Work instruction: Print out the full listing exactly as it reads.

Information:
——

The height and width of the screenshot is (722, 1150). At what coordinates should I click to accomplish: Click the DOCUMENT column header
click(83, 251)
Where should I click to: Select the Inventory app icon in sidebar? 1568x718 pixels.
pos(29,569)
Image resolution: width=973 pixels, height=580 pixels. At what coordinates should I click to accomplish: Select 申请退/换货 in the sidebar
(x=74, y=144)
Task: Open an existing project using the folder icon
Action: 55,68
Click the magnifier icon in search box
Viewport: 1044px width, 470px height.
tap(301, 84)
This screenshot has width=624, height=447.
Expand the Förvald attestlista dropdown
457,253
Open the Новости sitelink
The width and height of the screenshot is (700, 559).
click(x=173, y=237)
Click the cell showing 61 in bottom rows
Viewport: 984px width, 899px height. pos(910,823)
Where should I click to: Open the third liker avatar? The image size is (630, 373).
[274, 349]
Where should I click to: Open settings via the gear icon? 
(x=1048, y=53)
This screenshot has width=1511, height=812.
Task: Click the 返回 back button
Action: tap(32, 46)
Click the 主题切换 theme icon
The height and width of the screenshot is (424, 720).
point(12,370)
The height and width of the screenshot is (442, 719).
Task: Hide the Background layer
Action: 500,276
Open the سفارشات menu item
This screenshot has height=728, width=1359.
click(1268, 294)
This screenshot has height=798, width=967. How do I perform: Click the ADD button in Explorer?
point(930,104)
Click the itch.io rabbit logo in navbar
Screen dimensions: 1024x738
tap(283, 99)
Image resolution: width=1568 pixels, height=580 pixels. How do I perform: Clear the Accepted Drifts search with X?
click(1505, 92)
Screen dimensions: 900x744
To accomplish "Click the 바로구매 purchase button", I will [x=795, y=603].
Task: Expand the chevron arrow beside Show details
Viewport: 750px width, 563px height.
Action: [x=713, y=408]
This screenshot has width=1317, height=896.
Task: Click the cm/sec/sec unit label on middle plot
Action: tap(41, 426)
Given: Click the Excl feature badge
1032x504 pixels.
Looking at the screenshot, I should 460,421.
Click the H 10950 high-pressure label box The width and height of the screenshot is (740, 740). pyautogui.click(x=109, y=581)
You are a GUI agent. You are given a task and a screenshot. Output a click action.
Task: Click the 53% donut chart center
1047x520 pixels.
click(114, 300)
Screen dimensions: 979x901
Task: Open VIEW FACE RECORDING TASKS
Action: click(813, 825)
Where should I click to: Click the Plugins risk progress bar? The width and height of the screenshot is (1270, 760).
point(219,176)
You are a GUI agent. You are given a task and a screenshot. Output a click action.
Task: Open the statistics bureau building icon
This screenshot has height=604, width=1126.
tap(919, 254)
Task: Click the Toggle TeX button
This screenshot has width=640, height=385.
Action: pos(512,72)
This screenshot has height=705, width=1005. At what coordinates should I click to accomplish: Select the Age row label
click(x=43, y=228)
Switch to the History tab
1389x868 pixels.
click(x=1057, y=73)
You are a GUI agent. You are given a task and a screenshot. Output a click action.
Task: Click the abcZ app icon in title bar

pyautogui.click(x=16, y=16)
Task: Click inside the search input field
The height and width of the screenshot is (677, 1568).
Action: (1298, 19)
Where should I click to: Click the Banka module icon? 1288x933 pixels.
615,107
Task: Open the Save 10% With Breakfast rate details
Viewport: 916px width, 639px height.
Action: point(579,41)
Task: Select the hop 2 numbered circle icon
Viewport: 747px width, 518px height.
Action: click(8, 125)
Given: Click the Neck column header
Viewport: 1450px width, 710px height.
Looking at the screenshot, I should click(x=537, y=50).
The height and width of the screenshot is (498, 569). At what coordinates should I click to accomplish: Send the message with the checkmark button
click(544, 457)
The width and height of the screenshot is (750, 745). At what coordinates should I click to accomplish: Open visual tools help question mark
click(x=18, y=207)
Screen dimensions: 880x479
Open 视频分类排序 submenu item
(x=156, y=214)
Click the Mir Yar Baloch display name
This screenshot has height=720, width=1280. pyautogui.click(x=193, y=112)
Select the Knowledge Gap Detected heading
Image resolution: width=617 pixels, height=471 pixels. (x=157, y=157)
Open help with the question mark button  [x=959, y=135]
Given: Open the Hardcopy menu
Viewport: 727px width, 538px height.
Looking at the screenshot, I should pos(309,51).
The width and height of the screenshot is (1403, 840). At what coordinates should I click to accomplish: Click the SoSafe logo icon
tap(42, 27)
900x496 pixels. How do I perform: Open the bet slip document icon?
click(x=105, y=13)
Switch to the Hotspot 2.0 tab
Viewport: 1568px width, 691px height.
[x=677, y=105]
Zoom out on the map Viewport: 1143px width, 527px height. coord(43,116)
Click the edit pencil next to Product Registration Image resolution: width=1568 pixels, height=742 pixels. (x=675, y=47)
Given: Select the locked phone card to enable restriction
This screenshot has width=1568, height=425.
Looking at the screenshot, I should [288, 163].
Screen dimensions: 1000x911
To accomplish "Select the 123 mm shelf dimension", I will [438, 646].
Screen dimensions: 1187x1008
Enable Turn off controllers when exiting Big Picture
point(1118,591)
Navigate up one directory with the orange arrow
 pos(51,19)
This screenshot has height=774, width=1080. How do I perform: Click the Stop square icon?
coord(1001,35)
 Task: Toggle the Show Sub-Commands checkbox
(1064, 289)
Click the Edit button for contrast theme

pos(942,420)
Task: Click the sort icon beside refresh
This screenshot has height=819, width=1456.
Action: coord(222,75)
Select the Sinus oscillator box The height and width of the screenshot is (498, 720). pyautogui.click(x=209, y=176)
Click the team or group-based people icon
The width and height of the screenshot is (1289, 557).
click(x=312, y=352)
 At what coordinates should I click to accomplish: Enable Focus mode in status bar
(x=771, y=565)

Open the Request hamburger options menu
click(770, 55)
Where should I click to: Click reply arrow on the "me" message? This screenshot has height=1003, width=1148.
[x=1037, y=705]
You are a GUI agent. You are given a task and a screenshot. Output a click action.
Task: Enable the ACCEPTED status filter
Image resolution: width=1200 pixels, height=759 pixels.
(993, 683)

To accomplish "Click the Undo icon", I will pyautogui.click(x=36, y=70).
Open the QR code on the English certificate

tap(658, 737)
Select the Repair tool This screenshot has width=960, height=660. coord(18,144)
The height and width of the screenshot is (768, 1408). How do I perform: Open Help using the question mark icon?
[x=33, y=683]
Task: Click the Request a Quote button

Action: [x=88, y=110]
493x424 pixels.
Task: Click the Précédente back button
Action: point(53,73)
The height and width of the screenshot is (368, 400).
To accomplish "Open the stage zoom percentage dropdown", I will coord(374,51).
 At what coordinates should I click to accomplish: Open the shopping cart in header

——

Result of this task:
The height and width of the screenshot is (722, 1150). At what coordinates should I click to accomplish: Click the DOCUMENT column header
click(83, 251)
Where should I click to: Select the Inventory app icon in sidebar? 1568x718 pixels.
pos(29,569)
Image resolution: width=973 pixels, height=580 pixels. At what coordinates should I click to accomplish: Select 申请退/换货 in the sidebar
(x=74, y=144)
Task: Open an existing project using the folder icon
Action: 55,68
Click the magnifier icon in search box
Viewport: 1044px width, 470px height.
tap(301, 84)
This screenshot has width=624, height=447.
Expand the Förvald attestlista dropdown
457,253
Open the Новости sitelink
The width and height of the screenshot is (700, 559).
click(x=173, y=237)
Click the cell showing 61 in bottom rows
Viewport: 984px width, 899px height. pos(910,823)
Where should I click to: Open the third liker avatar? The image size is (630, 373).
[274, 349]
Where should I click to: Open settings via the gear icon? 
(x=1048, y=53)
This screenshot has width=1511, height=812.
Task: Click the 返回 back button
Action: tap(32, 46)
Click the 主题切换 theme icon
The height and width of the screenshot is (424, 720).
point(12,370)
The height and width of the screenshot is (442, 719).
Task: Hide the Background layer
Action: 500,276
Open the سفارشات menu item
This screenshot has height=728, width=1359.
click(1268, 294)
This screenshot has height=798, width=967. How do I perform: Click the ADD button in Explorer?
point(930,104)
Click the itch.io rabbit logo in navbar
Screen dimensions: 1024x738
tap(283, 99)
Image resolution: width=1568 pixels, height=580 pixels. How do I perform: Clear the Accepted Drifts search with X?
click(1505, 92)
Screen dimensions: 900x744
To accomplish "Click the 바로구매 purchase button", I will [x=795, y=603].
Task: Expand the chevron arrow beside Show details
Viewport: 750px width, 563px height.
Action: [x=713, y=408]
This screenshot has width=1317, height=896.
Task: Click the cm/sec/sec unit label on middle plot
Action: tap(41, 426)
Given: Click the Excl feature badge
1032x504 pixels.
Looking at the screenshot, I should 460,421.
Click the H 10950 high-pressure label box The width and height of the screenshot is (740, 740). pyautogui.click(x=109, y=581)
You are a GUI agent. You are given a task and a screenshot. Output a click action.
Task: Click the 53% donut chart center
1047x520 pixels.
click(114, 300)
Screen dimensions: 979x901
Task: Open VIEW FACE RECORDING TASKS
Action: click(813, 825)
Where should I click to: Click the Plugins risk progress bar? The width and height of the screenshot is (1270, 760).
point(219,176)
You are a GUI agent. You are given a task and a screenshot. Output a click action.
Task: Open the statistics bureau building icon
This screenshot has height=604, width=1126.
tap(919, 254)
Task: Click the Toggle TeX button
This screenshot has width=640, height=385.
Action: pos(512,72)
This screenshot has height=705, width=1005. At what coordinates should I click to accomplish: Select the Age row label
click(x=43, y=228)
Switch to the History tab
1389x868 pixels.
click(x=1057, y=73)
You are a GUI agent. You are given a task and a screenshot. Output a click action.
Task: Click the abcZ app icon in title bar

pyautogui.click(x=16, y=16)
Task: Click inside the search input field
The height and width of the screenshot is (677, 1568).
Action: (1298, 19)
Where should I click to: Click the Banka module icon? 1288x933 pixels.
615,107
Task: Open the Save 10% With Breakfast rate details
Viewport: 916px width, 639px height.
Action: point(579,41)
Task: Select the hop 2 numbered circle icon
Viewport: 747px width, 518px height.
Action: click(8, 125)
Given: Click the Neck column header
Viewport: 1450px width, 710px height.
Looking at the screenshot, I should click(x=537, y=50).
The height and width of the screenshot is (498, 569). At what coordinates should I click to accomplish: Send the message with the checkmark button
click(544, 457)
The width and height of the screenshot is (750, 745). At what coordinates should I click to accomplish: Open visual tools help question mark
click(x=18, y=207)
Screen dimensions: 880x479
Open 视频分类排序 submenu item
(x=156, y=214)
Click the Mir Yar Baloch display name
This screenshot has height=720, width=1280. pyautogui.click(x=193, y=112)
Select the Knowledge Gap Detected heading
Image resolution: width=617 pixels, height=471 pixels. (x=157, y=157)
Open help with the question mark button  [x=959, y=135]
Given: Open the Hardcopy menu
Viewport: 727px width, 538px height.
Looking at the screenshot, I should pos(309,51).
The width and height of the screenshot is (1403, 840). At what coordinates should I click to accomplish: Click the SoSafe logo icon
tap(42, 27)
900x496 pixels. How do I perform: Open the bet slip document icon?
click(x=105, y=13)
Switch to the Hotspot 2.0 tab
Viewport: 1568px width, 691px height.
[x=677, y=105]
Zoom out on the map Viewport: 1143px width, 527px height. coord(43,116)
Click the edit pencil next to Product Registration Image resolution: width=1568 pixels, height=742 pixels. (x=675, y=47)
Given: Select the locked phone card to enable restriction
This screenshot has width=1568, height=425.
Looking at the screenshot, I should [288, 163].
Screen dimensions: 1000x911
To accomplish "Select the 123 mm shelf dimension", I will [438, 646].
Screen dimensions: 1187x1008
Enable Turn off controllers when exiting Big Picture
point(1118,591)
Navigate up one directory with the orange arrow
 pos(51,19)
This screenshot has height=774, width=1080. How do I perform: Click the Stop square icon?
coord(1001,35)
 Task: Toggle the Show Sub-Commands checkbox
(1064, 289)
Click the Edit button for contrast theme

pos(942,420)
Task: Click the sort icon beside refresh
This screenshot has height=819, width=1456.
Action: coord(222,75)
Select the Sinus oscillator box The height and width of the screenshot is (498, 720). pyautogui.click(x=209, y=176)
Click the team or group-based people icon
The width and height of the screenshot is (1289, 557).
click(x=312, y=352)
 At what coordinates should I click to accomplish: Enable Focus mode in status bar
(x=771, y=565)

Open the Request hamburger options menu
click(770, 55)
Where should I click to: Click reply arrow on the "me" message? This screenshot has height=1003, width=1148.
[x=1037, y=705]
You are a GUI agent. You are given a task and a screenshot. Output a click action.
Task: Enable the ACCEPTED status filter
Image resolution: width=1200 pixels, height=759 pixels.
(993, 683)

To accomplish "Click the Undo icon", I will pyautogui.click(x=36, y=70).
Open the QR code on the English certificate

tap(658, 737)
Select the Repair tool This screenshot has width=960, height=660. coord(18,144)
The height and width of the screenshot is (768, 1408). How do I perform: Open Help using the question mark icon?
[x=33, y=683]
Task: Click the Request a Quote button

Action: [x=88, y=110]
493x424 pixels.
Task: Click the Précédente back button
Action: point(53,73)
The height and width of the screenshot is (368, 400).
To accomplish "Open the stage zoom percentage dropdown", I will coord(374,51).
 At what coordinates should I click to accomplish: Open the shopping cart in header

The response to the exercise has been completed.